» **EXERCISE DETAILS**
Reproduce the lines below verbatim, from the first one through the line containing "Image resolution: width=1024", including both ends.
================================
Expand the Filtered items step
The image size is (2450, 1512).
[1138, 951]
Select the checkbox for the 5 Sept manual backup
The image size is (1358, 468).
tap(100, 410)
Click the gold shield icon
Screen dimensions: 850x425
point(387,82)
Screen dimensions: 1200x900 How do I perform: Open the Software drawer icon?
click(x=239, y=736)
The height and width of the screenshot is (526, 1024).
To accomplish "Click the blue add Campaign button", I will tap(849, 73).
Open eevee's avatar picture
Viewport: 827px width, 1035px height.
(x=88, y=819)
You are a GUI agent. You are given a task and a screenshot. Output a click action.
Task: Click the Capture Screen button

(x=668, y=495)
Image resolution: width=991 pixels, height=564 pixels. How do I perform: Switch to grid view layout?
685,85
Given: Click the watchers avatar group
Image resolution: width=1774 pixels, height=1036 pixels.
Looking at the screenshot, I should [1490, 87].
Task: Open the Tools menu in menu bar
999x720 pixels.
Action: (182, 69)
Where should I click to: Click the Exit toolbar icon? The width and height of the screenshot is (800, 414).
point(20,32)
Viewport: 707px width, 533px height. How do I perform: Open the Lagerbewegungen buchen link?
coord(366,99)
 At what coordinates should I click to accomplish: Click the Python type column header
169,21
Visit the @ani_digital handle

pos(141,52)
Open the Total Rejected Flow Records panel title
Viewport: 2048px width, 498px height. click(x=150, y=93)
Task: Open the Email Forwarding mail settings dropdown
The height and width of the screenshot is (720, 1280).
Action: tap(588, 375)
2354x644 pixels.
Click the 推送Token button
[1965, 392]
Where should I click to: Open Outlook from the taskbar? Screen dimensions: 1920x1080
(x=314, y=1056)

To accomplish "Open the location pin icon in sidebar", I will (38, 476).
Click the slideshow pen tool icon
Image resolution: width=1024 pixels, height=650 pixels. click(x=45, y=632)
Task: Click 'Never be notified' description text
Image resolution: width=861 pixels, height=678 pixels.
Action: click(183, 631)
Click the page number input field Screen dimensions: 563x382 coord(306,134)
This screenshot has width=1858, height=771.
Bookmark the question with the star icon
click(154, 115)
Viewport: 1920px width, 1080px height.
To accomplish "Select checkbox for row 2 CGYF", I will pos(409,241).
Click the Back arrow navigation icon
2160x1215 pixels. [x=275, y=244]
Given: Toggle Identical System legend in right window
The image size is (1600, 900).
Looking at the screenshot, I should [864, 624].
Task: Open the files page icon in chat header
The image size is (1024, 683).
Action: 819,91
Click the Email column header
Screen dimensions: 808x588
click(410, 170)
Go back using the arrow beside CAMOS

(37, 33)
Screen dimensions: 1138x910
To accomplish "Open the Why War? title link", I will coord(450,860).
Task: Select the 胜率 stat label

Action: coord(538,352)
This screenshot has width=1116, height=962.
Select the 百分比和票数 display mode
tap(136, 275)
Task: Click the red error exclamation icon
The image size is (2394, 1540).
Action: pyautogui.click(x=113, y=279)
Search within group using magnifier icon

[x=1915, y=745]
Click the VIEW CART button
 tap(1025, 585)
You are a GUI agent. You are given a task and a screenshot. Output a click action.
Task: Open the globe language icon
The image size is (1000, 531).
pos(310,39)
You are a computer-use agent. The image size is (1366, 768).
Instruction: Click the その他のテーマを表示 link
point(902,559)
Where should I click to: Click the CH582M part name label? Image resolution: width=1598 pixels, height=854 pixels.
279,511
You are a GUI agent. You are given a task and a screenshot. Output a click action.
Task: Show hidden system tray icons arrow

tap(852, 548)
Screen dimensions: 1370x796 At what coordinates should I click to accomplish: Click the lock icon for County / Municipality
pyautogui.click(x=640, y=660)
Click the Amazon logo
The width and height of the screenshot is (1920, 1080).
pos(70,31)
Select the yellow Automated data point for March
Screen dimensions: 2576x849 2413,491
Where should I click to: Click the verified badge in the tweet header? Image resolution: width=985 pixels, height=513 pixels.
================================
» **ANSWER FOR THIS EXERCISE**
Expand the Filtered items step
The image size is (2450, 1512).
[1138, 951]
Select the checkbox for the 5 Sept manual backup
The image size is (1358, 468).
tap(100, 410)
Click the gold shield icon
Screen dimensions: 850x425
point(387,82)
Screen dimensions: 1200x900 How do I perform: Open the Software drawer icon?
click(x=239, y=736)
The height and width of the screenshot is (526, 1024).
To accomplish "Click the blue add Campaign button", I will tap(849, 73).
Open eevee's avatar picture
Viewport: 827px width, 1035px height.
(x=88, y=819)
You are a GUI agent. You are given a task and a screenshot. Output a click action.
Task: Click the Capture Screen button

(x=668, y=495)
Image resolution: width=991 pixels, height=564 pixels. How do I perform: Switch to grid view layout?
685,85
Given: Click the watchers avatar group
Image resolution: width=1774 pixels, height=1036 pixels.
Looking at the screenshot, I should [1490, 87].
Task: Open the Tools menu in menu bar
999x720 pixels.
Action: (182, 69)
Where should I click to: Click the Exit toolbar icon? The width and height of the screenshot is (800, 414).
point(20,32)
Viewport: 707px width, 533px height. How do I perform: Open the Lagerbewegungen buchen link?
coord(366,99)
 At what coordinates should I click to accomplish: Click the Python type column header
169,21
Visit the @ani_digital handle

pos(141,52)
Open the Total Rejected Flow Records panel title
Viewport: 2048px width, 498px height. click(x=150, y=93)
Task: Open the Email Forwarding mail settings dropdown
The height and width of the screenshot is (720, 1280).
Action: tap(588, 375)
2354x644 pixels.
Click the 推送Token button
[1965, 392]
Where should I click to: Open Outlook from the taskbar? Screen dimensions: 1920x1080
(x=314, y=1056)

To accomplish "Open the location pin icon in sidebar", I will (38, 476).
Click the slideshow pen tool icon
Image resolution: width=1024 pixels, height=650 pixels. click(x=45, y=632)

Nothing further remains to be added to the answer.